Chapter 1: Limited War in U.S. Foreign Policy
Section 1: The historical context
Origin of the Limited War Concept
Page 1 > Total wars of annihilation have been the principal stimulus of theories and doctrines
development of limited war and how to limit and fight wars as rational instruments of national
policy. The study of limited war emerged in reaction to the growing capacity and inclination
of states to wage total warfare, since WW2 the fear of nuclear war has accelerated to study of
limited war. Page 2 > This book's focus is on the strand of theory that looks to deliberate
restraint and the measured use of force to deter or defeat Communist military expansion
without running an unacceptable risk of general war.
Page 3 > The generally accepted definition of limited war that emerged in the West in the
1950s limited both the means and ends of war. Limited wars were to be fought for ends far
short of the complete subordination of one state's will to another's, using means that involve
far less than the total military resources of the belligerents and leave the civilian life and the
armed forces of the belligerents largely intact.
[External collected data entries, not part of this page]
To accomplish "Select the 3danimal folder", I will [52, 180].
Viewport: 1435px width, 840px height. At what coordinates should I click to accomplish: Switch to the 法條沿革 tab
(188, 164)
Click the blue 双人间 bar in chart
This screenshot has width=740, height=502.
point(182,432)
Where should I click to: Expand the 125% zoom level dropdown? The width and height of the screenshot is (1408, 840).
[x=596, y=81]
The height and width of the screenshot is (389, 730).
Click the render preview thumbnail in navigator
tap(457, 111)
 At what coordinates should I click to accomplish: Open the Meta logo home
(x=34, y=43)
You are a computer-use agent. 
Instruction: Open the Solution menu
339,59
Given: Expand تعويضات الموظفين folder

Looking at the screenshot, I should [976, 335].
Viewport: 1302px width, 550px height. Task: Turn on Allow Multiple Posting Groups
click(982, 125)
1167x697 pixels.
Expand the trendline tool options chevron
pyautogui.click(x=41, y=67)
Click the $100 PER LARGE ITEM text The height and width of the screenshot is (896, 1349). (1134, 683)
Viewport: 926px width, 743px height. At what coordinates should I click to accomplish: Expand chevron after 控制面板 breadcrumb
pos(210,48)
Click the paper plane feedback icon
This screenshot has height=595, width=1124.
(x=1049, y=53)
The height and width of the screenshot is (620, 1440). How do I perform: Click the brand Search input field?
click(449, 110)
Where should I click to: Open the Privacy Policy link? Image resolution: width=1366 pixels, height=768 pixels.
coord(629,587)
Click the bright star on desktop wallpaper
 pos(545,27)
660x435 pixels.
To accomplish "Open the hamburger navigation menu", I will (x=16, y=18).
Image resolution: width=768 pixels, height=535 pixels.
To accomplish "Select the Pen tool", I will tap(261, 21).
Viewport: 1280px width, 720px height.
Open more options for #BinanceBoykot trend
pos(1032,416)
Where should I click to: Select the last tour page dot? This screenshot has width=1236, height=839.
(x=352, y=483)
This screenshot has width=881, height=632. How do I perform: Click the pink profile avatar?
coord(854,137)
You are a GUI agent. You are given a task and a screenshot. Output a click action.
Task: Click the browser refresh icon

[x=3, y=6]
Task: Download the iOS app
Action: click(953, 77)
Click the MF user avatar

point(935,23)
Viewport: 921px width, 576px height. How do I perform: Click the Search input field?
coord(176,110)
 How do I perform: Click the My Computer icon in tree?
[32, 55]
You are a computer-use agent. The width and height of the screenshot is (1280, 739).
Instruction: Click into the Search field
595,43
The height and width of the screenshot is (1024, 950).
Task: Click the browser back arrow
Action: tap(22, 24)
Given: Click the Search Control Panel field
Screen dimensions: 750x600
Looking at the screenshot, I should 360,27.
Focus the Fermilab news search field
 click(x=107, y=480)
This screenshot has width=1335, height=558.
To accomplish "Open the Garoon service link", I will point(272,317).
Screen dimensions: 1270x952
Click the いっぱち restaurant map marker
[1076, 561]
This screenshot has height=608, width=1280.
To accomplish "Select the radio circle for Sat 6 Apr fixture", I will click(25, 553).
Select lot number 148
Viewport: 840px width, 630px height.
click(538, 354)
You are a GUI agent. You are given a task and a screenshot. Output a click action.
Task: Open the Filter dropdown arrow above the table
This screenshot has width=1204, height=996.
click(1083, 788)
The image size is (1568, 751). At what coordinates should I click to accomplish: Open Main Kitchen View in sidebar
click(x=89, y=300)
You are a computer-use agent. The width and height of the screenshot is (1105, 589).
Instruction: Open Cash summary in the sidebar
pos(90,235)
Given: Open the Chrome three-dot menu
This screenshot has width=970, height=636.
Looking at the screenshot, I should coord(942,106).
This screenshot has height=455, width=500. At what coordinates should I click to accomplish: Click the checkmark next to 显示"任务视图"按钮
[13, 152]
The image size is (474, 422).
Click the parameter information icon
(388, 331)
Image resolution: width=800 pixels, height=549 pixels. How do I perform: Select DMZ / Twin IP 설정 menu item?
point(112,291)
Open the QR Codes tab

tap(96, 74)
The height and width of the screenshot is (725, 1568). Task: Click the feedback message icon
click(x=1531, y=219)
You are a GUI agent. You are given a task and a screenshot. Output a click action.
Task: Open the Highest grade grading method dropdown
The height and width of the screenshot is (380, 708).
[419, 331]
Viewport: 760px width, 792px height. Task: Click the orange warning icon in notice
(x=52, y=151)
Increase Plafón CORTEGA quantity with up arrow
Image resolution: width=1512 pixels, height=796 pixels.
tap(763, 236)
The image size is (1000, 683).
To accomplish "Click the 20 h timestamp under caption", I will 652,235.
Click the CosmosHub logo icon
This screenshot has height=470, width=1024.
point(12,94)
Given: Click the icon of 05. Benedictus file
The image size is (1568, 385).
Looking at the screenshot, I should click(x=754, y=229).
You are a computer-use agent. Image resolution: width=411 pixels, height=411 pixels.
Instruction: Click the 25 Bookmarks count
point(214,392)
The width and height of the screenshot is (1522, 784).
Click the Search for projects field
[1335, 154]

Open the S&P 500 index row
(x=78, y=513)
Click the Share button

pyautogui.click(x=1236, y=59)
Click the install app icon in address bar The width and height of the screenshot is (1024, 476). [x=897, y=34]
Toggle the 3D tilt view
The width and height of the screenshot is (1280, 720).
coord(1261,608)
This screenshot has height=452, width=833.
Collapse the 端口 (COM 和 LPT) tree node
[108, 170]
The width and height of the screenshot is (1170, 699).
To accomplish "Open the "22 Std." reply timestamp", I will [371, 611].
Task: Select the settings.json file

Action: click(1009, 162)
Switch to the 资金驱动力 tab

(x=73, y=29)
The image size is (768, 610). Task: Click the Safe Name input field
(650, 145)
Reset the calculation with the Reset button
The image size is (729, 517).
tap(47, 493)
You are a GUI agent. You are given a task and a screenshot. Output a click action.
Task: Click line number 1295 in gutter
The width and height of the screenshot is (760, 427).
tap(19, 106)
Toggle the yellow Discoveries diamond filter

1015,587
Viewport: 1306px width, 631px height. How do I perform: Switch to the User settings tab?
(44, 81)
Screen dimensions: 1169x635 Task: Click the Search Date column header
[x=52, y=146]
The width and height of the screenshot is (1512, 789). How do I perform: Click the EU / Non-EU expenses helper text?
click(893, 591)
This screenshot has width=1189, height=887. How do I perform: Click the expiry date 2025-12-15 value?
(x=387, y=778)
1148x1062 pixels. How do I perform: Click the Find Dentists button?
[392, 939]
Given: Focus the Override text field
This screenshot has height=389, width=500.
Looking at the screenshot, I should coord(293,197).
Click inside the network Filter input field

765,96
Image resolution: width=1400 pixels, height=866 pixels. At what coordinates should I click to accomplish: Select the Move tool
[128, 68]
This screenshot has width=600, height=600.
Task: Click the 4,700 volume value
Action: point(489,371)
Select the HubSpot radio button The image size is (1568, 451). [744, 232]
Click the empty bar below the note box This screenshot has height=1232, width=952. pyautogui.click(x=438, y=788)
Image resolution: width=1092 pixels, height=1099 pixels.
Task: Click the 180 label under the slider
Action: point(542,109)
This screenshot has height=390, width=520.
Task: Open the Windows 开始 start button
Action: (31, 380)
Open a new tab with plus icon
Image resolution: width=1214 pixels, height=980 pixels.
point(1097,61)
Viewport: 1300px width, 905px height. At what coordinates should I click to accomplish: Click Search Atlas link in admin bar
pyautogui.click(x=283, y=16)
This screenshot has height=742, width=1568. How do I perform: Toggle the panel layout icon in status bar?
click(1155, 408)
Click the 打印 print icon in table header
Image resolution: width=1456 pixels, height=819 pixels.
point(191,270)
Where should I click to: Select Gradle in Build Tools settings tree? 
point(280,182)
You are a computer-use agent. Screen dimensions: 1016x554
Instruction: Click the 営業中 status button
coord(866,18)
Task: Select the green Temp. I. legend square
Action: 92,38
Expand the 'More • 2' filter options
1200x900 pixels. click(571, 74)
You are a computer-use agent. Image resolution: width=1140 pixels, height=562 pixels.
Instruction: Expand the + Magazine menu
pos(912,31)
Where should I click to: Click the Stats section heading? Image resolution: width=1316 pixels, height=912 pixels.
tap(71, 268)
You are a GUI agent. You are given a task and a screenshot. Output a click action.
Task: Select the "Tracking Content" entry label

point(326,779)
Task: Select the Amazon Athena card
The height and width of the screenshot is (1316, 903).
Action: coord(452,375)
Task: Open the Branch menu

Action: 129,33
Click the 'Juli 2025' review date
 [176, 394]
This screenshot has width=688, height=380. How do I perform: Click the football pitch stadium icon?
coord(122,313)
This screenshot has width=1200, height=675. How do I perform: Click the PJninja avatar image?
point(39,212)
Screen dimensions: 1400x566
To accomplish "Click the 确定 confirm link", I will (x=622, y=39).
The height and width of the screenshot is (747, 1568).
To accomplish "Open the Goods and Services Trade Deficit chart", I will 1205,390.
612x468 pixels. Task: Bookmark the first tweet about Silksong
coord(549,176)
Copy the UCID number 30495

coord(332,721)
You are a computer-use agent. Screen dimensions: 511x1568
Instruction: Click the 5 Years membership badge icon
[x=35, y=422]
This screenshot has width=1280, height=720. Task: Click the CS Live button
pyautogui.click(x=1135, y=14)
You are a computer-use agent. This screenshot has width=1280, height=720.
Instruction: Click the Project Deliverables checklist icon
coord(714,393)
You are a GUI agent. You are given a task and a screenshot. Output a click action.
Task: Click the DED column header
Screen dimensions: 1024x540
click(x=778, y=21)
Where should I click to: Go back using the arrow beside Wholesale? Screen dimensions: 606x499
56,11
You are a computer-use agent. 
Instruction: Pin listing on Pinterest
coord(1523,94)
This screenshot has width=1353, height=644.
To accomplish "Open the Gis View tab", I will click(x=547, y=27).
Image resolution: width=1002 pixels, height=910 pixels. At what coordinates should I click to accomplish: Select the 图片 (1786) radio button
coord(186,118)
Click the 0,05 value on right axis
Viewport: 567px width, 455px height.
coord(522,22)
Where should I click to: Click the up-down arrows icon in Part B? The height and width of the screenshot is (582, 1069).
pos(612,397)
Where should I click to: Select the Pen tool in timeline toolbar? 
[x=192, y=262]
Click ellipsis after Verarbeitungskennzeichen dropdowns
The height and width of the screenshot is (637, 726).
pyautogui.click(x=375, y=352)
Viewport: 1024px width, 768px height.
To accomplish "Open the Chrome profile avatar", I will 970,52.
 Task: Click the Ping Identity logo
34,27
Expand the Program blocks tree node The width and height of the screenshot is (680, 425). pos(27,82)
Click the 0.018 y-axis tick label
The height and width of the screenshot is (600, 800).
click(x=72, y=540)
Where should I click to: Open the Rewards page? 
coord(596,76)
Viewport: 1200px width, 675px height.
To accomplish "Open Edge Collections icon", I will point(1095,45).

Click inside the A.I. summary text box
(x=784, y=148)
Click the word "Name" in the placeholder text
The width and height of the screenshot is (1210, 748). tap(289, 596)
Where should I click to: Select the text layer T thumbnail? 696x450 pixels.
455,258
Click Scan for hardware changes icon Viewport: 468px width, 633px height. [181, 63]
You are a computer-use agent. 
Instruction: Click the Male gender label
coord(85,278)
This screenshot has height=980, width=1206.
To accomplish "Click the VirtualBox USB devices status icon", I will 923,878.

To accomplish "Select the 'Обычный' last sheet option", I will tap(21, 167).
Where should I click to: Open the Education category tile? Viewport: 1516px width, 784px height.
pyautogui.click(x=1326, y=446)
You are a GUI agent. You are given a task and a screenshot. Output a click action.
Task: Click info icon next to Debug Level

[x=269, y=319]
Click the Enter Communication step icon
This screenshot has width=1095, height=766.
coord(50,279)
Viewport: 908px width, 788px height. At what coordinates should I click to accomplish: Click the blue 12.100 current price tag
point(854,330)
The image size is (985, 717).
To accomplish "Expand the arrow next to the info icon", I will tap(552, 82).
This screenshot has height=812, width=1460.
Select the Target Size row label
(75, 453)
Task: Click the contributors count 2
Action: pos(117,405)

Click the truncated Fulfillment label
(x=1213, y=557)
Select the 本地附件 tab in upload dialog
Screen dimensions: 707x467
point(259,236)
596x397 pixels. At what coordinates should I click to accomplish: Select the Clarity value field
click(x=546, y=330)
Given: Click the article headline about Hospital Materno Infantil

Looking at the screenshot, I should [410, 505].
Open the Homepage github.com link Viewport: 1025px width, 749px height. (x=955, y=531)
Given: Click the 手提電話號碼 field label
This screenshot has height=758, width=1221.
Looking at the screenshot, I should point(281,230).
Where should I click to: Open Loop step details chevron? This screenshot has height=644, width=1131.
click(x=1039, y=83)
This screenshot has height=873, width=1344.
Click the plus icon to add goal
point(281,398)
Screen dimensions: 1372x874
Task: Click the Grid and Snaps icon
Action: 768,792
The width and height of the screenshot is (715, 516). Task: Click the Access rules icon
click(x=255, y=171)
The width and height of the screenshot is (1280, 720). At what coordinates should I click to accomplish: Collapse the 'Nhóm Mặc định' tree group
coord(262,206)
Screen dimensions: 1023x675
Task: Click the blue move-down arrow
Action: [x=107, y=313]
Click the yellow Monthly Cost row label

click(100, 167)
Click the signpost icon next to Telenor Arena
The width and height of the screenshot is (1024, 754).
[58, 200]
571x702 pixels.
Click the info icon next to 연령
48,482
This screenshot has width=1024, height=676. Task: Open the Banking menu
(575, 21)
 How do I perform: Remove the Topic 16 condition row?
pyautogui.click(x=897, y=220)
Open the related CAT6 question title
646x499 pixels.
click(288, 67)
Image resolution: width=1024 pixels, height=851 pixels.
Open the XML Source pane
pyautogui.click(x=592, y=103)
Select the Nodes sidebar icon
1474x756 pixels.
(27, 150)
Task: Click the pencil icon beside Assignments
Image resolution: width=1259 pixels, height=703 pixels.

According to a strict application of this
definition, limited war is not only a matter of degree but also a matter of national perspective
—a local war that is limited from the standpoint of external participants might be total from
the standpoint of the local belligerents, as in the Korean and Vietnam wars. Clearly, the
Western definition of limited war, like the theory, reflected not some universal reality but the
interests of the Western allies.
Why did limited war become such a lively conceptual concern in the cold war?
Page 5 > First, the United States feared that local wars might become instruments of
Communist expansion that could not be contained: indigenous local resistance would be
inadequate, and U.S. intervention would either be ineffective in shoring up weak governments
or entail too big a risk of Soviet or Chinese counter intervention and nuclear war. Second,
there was also fear that U.S. nuclear forces might prove an ineffective deterrent: the growth of
the Soviet capacity to devastate the United States and its allies would erode the credibility of
U.S. nuclear intervention or retaliation. In any case, U.S. nuclear weapons might be incapable
of preventing local wars that the major Communist powers did not directly initiate or wage
with their own forces.
The lesson was that the military containment of Communist expansion, depended on the
United States' capacity to help victims withstand Communist aggression and to intervene in
their behalf by effective nonnuclear means that would minimize the risk of Soviet or Chinese
counter intervention. The subsidiary lesson drawn by some strategists was that, in order to
strengthen deterrence or avoid a catastrophic war if deterrence should fail, it was also
necessary to enhance the capacity of the United States to use nuclear weapons within tolerable
limits of physical and human destruction for limited ends.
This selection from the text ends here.